Give back all the records below, unaltered.

STUDY MATERIAL.
=== Begin Enclosure ===

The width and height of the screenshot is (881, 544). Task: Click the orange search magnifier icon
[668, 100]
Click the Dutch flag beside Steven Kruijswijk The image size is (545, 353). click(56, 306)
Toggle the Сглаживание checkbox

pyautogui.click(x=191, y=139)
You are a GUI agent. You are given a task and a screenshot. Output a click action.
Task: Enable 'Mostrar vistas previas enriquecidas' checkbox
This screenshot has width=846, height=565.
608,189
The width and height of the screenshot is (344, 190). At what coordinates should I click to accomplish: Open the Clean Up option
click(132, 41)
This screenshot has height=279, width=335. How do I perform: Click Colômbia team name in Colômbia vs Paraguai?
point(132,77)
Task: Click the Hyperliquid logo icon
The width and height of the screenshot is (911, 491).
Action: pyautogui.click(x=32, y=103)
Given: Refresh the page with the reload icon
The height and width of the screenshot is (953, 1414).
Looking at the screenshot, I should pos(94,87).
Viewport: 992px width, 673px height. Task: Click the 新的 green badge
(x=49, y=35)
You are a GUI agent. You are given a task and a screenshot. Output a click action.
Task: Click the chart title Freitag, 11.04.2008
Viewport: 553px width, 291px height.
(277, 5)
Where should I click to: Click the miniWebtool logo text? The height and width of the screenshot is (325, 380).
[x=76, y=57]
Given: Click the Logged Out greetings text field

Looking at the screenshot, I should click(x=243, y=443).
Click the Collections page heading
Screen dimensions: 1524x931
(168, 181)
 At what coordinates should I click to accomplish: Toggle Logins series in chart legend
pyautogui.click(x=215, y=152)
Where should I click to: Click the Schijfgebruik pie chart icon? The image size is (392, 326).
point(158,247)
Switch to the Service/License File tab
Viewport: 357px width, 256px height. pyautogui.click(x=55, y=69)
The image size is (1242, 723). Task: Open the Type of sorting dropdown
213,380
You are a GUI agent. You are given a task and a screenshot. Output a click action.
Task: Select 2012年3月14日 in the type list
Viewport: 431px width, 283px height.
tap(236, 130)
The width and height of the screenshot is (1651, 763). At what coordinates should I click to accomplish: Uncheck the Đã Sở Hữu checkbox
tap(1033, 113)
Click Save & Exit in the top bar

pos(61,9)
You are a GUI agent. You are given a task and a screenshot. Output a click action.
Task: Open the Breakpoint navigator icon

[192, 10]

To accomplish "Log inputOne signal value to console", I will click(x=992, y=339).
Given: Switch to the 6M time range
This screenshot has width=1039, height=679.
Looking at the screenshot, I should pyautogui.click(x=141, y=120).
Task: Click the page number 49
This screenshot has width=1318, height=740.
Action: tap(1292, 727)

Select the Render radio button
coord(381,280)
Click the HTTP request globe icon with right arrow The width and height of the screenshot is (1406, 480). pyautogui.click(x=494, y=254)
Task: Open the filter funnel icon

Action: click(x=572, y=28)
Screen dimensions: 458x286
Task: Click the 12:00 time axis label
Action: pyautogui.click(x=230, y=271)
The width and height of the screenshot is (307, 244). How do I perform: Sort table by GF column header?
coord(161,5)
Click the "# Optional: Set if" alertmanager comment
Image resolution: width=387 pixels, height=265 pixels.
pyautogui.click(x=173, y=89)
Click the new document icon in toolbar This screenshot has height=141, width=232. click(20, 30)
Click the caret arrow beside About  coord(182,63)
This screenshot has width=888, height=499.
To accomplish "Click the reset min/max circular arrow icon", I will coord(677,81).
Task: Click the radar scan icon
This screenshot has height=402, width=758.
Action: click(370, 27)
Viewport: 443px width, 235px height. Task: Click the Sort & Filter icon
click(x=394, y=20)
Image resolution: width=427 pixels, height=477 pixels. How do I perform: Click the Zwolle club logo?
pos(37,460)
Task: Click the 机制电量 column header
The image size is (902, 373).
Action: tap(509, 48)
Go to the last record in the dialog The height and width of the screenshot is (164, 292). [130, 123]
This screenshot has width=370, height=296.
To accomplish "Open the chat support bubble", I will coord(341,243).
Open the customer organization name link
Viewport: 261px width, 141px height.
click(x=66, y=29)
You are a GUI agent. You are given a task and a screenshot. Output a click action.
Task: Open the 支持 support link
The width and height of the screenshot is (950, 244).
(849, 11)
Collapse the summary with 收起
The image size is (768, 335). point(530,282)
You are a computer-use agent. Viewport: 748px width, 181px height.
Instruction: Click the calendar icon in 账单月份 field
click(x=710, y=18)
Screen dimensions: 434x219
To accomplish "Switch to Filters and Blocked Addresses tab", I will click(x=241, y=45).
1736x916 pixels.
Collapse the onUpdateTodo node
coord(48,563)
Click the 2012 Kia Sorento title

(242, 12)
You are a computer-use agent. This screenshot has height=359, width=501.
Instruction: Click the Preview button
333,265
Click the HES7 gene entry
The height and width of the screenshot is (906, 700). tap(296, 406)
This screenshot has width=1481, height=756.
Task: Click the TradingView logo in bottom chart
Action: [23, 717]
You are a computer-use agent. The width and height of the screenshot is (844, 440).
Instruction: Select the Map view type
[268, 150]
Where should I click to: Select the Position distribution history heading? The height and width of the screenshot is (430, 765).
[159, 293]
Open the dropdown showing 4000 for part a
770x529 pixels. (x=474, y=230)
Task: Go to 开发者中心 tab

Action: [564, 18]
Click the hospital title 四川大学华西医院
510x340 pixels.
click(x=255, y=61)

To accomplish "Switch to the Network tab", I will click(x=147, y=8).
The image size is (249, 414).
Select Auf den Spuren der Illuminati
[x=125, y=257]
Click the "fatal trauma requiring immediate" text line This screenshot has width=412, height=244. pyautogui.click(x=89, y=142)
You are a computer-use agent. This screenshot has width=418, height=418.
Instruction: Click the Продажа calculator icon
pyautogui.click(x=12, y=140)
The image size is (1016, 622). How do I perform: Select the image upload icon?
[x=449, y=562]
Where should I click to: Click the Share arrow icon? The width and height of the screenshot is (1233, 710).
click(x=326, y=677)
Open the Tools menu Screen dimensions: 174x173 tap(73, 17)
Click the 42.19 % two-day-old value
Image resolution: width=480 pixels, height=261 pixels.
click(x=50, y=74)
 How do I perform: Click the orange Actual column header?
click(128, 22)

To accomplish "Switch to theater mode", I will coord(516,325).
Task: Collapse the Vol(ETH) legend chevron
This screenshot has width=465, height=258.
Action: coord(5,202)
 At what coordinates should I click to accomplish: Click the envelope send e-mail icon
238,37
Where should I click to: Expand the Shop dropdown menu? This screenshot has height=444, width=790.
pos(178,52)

=== End Enclosure ===

EXERCISE RESPONSE.
The width and height of the screenshot is (881, 544). Task: Click the orange search magnifier icon
[668, 100]
Click the Dutch flag beside Steven Kruijswijk The image size is (545, 353). click(56, 306)
Toggle the Сглаживание checkbox

pyautogui.click(x=191, y=139)
You are a GUI agent. You are given a task and a screenshot. Output a click action.
Task: Enable 'Mostrar vistas previas enriquecidas' checkbox
This screenshot has width=846, height=565.
608,189
The width and height of the screenshot is (344, 190). At what coordinates should I click to accomplish: Open the Clean Up option
click(132, 41)
This screenshot has height=279, width=335. How do I perform: Click Colômbia team name in Colômbia vs Paraguai?
point(132,77)
Task: Click the Hyperliquid logo icon
The width and height of the screenshot is (911, 491).
Action: pyautogui.click(x=32, y=103)
Given: Refresh the page with the reload icon
The height and width of the screenshot is (953, 1414).
Looking at the screenshot, I should pos(94,87).
Viewport: 992px width, 673px height. Task: Click the 新的 green badge
(x=49, y=35)
You are a GUI agent. You are given a task and a screenshot. Output a click action.
Task: Click the chart title Freitag, 11.04.2008
Viewport: 553px width, 291px height.
(277, 5)
Where should I click to: Click the miniWebtool logo text? The height and width of the screenshot is (325, 380).
[x=76, y=57]
Given: Click the Logged Out greetings text field

Looking at the screenshot, I should click(x=243, y=443).
Click the Collections page heading
Screen dimensions: 1524x931
(168, 181)
 At what coordinates should I click to accomplish: Toggle Logins series in chart legend
pyautogui.click(x=215, y=152)
Where should I click to: Click the Schijfgebruik pie chart icon? The image size is (392, 326).
point(158,247)
Switch to the Service/License File tab
Viewport: 357px width, 256px height. pyautogui.click(x=55, y=69)
The image size is (1242, 723). Task: Open the Type of sorting dropdown
213,380
You are a GUI agent. You are given a task and a screenshot. Output a click action.
Task: Select 2012年3月14日 in the type list
Viewport: 431px width, 283px height.
tap(236, 130)
The width and height of the screenshot is (1651, 763). At what coordinates should I click to accomplish: Uncheck the Đã Sở Hữu checkbox
tap(1033, 113)
Click Save & Exit in the top bar

pos(61,9)
You are a GUI agent. You are given a task and a screenshot. Output a click action.
Task: Open the Breakpoint navigator icon

[192, 10]

To accomplish "Log inputOne signal value to console", I will click(x=992, y=339).
Given: Switch to the 6M time range
This screenshot has width=1039, height=679.
Looking at the screenshot, I should pyautogui.click(x=141, y=120).
Task: Click the page number 49
This screenshot has width=1318, height=740.
Action: tap(1292, 727)

Select the Render radio button
coord(381,280)
Click the HTTP request globe icon with right arrow The width and height of the screenshot is (1406, 480). pyautogui.click(x=494, y=254)
Task: Open the filter funnel icon

Action: click(x=572, y=28)
Screen dimensions: 458x286
Task: Click the 12:00 time axis label
Action: pyautogui.click(x=230, y=271)
The width and height of the screenshot is (307, 244). How do I perform: Sort table by GF column header?
coord(161,5)
Click the "# Optional: Set if" alertmanager comment
Image resolution: width=387 pixels, height=265 pixels.
pyautogui.click(x=173, y=89)
Click the new document icon in toolbar This screenshot has height=141, width=232. click(20, 30)
Click the caret arrow beside About  coord(182,63)
This screenshot has width=888, height=499.
To accomplish "Click the reset min/max circular arrow icon", I will coord(677,81).
Task: Click the radar scan icon
This screenshot has height=402, width=758.
Action: click(370, 27)
Viewport: 443px width, 235px height. Task: Click the Sort & Filter icon
click(x=394, y=20)
Image resolution: width=427 pixels, height=477 pixels. How do I perform: Click the Zwolle club logo?
pos(37,460)
Task: Click the 机制电量 column header
The image size is (902, 373).
Action: tap(509, 48)
Go to the last record in the dialog The height and width of the screenshot is (164, 292). [130, 123]
This screenshot has width=370, height=296.
To accomplish "Open the chat support bubble", I will coord(341,243).
Open the customer organization name link
Viewport: 261px width, 141px height.
click(x=66, y=29)
You are a GUI agent. You are given a task and a screenshot. Output a click action.
Task: Open the 支持 support link
The width and height of the screenshot is (950, 244).
(849, 11)
Collapse the summary with 收起
The image size is (768, 335). point(530,282)
You are a computer-use agent. Viewport: 748px width, 181px height.
Instruction: Click the calendar icon in 账单月份 field
click(x=710, y=18)
Screen dimensions: 434x219
To accomplish "Switch to Filters and Blocked Addresses tab", I will click(x=241, y=45).
1736x916 pixels.
Collapse the onUpdateTodo node
coord(48,563)
Click the 2012 Kia Sorento title

(242, 12)
You are a computer-use agent. This screenshot has height=359, width=501.
Instruction: Click the Preview button
333,265
Click the HES7 gene entry
The height and width of the screenshot is (906, 700). tap(296, 406)
This screenshot has width=1481, height=756.
Task: Click the TradingView logo in bottom chart
Action: [23, 717]
You are a computer-use agent. The width and height of the screenshot is (844, 440).
Instruction: Select the Map view type
[268, 150]
Where should I click to: Select the Position distribution history heading? The height and width of the screenshot is (430, 765).
[159, 293]
Open the dropdown showing 4000 for part a
770x529 pixels. (x=474, y=230)
Task: Go to 开发者中心 tab

Action: [564, 18]
Click the hospital title 四川大学华西医院
510x340 pixels.
click(x=255, y=61)

To accomplish "Switch to the Network tab", I will click(x=147, y=8).
The image size is (249, 414).
Select Auf den Spuren der Illuminati
[x=125, y=257]
Click the "fatal trauma requiring immediate" text line This screenshot has width=412, height=244. pyautogui.click(x=89, y=142)
You are a computer-use agent. This screenshot has width=418, height=418.
Instruction: Click the Продажа calculator icon
pyautogui.click(x=12, y=140)
The image size is (1016, 622). How do I perform: Select the image upload icon?
[x=449, y=562]
Where should I click to: Click the Share arrow icon? The width and height of the screenshot is (1233, 710).
click(x=326, y=677)
Open the Tools menu Screen dimensions: 174x173 tap(73, 17)
Click the 42.19 % two-day-old value
Image resolution: width=480 pixels, height=261 pixels.
click(x=50, y=74)
 How do I perform: Click the orange Actual column header?
click(128, 22)

To accomplish "Switch to theater mode", I will coord(516,325).
Task: Collapse the Vol(ETH) legend chevron
This screenshot has width=465, height=258.
Action: coord(5,202)
 At what coordinates should I click to accomplish: Click the envelope send e-mail icon
238,37
Where should I click to: Expand the Shop dropdown menu? This screenshot has height=444, width=790.
pos(178,52)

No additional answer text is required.